### Why Computable Functions are Continuous

An explanation without fancy computer science or topology

Imagine a turing machine running forever on an infinite input tape of binary digits, and writing to an output tape of binary digits. This defines a computable function $f : \mathbf{R} \to \mathbf{R}$.1

We assume all turing machines preform no "tape reversals", i.e. once digit $k$ is output it cannot be changed later on. If there were arbitrary tape reversals then the halting problem would prevent us from ever knowing when the first $k$ digits have been output.

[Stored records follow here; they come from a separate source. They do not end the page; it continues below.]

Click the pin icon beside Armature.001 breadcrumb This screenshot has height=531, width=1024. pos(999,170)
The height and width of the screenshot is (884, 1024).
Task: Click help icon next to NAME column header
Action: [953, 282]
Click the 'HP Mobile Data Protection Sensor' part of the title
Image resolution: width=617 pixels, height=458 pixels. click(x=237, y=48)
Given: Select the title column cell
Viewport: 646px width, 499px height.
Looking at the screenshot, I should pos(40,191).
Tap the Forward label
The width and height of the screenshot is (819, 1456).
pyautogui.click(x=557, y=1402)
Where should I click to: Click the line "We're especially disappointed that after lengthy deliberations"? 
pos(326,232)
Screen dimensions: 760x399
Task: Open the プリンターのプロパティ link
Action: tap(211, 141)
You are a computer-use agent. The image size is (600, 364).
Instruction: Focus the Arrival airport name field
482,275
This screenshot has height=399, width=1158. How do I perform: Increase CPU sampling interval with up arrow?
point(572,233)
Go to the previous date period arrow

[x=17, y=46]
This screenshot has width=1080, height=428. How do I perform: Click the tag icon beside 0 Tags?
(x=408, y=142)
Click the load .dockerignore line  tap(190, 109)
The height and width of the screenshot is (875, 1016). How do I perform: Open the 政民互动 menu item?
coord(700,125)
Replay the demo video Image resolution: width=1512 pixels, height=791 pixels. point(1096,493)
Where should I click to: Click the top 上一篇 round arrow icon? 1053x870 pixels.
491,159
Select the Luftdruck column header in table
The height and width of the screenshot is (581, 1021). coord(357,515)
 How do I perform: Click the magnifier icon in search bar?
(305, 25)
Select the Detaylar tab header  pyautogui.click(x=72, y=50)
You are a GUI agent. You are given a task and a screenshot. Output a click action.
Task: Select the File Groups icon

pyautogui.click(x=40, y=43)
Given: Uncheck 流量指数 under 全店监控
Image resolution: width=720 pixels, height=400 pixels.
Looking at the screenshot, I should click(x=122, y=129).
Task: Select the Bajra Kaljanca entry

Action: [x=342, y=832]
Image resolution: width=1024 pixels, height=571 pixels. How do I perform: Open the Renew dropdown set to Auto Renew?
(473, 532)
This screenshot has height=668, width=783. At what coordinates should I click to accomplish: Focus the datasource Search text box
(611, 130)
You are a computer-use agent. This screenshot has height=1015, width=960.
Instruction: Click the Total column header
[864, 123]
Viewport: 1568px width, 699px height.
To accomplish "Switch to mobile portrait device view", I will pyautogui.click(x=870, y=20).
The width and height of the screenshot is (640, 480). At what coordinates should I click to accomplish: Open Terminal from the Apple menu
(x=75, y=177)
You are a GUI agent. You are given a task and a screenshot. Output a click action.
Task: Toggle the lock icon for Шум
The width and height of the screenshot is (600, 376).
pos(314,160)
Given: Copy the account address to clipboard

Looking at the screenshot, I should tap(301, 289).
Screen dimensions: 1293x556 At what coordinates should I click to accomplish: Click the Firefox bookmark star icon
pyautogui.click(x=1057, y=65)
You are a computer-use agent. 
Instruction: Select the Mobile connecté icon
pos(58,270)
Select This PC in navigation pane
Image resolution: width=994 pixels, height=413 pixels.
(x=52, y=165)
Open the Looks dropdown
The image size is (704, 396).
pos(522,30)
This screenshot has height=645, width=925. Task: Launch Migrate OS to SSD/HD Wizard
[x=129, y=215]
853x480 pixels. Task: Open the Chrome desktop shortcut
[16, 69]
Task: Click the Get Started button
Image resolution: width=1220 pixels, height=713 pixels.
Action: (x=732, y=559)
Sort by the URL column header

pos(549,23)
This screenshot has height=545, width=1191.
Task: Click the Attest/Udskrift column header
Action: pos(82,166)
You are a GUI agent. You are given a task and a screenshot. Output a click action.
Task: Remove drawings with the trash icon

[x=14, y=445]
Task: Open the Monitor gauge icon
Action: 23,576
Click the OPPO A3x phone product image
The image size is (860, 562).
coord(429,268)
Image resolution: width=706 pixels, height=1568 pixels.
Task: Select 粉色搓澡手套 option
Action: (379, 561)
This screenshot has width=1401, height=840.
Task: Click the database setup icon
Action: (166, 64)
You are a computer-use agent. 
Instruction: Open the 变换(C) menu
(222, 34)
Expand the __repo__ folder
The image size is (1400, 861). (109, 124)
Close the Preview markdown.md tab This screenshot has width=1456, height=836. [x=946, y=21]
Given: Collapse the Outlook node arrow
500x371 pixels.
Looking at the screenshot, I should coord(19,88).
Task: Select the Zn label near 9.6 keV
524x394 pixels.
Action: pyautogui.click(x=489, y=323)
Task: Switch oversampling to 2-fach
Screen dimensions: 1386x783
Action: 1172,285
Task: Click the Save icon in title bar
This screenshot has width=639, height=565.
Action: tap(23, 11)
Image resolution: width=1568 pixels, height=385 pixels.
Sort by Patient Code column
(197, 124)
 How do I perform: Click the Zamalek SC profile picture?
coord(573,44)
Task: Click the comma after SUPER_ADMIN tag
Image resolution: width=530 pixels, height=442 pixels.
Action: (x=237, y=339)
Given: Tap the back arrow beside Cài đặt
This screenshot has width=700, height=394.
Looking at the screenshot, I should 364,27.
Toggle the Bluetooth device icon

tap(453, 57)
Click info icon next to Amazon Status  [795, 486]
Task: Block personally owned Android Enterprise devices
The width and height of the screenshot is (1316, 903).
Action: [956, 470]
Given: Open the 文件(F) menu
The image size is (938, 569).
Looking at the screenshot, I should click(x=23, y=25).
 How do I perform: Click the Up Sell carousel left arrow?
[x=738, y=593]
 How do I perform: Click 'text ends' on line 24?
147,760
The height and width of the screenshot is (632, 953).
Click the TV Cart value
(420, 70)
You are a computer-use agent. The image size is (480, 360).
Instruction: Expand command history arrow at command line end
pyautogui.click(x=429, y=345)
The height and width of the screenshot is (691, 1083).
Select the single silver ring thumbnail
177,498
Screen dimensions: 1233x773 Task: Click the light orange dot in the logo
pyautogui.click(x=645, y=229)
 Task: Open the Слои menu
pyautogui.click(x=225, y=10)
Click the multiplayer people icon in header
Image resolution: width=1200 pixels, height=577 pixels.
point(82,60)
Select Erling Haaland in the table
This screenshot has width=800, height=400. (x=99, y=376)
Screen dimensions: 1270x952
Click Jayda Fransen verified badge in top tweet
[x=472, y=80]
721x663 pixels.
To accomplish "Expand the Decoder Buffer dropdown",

Let $x \in \mathbf{R}$ and $\epsilon > 0$. We want a $\delta > 0$ so $|x - y| < \delta$ implies $|f(x)-f(y)|<\epsilon$.

Compute $f(x)$. at step $n$ our turing machine has computed $k \le n$ digits of $f(x)$ using (at most!) the first $n$ digits of $x$, meaning any $y \in \mathbf{R}$ with the first $n$ digits in common with $x$ must have the first $k$ digits of $f(y)$ equal to $f(x)$! 2

Setting $k$ such that $k$-digit agreement implies $\epsilon$-closeness, and letting $n$ be the timestep when we finish computing the first $k$ digits allows us to define $\delta$ small enough so the first $n$ digits must agree, finally giving us $|x-y|<\delta \Rightarrow |f(x)-f(y)|<\epsilon$.

1. Technically $\mathbf{R}$ is only computable numbers (in the output at least, input too if you're defining stuff reasonably (e.g. so computable inverses exist))
2. The reason $f(y)$ has also computed $k$ digits after $n$ steps is that $y$ looks the same as $x$ when restricted to $n$ timesteps (since the first $n$ digits agree!), we are assuming "no tape reversals" (after reading more digits of $y$ we decide to go back and edit the first $k$ digits) in our argument.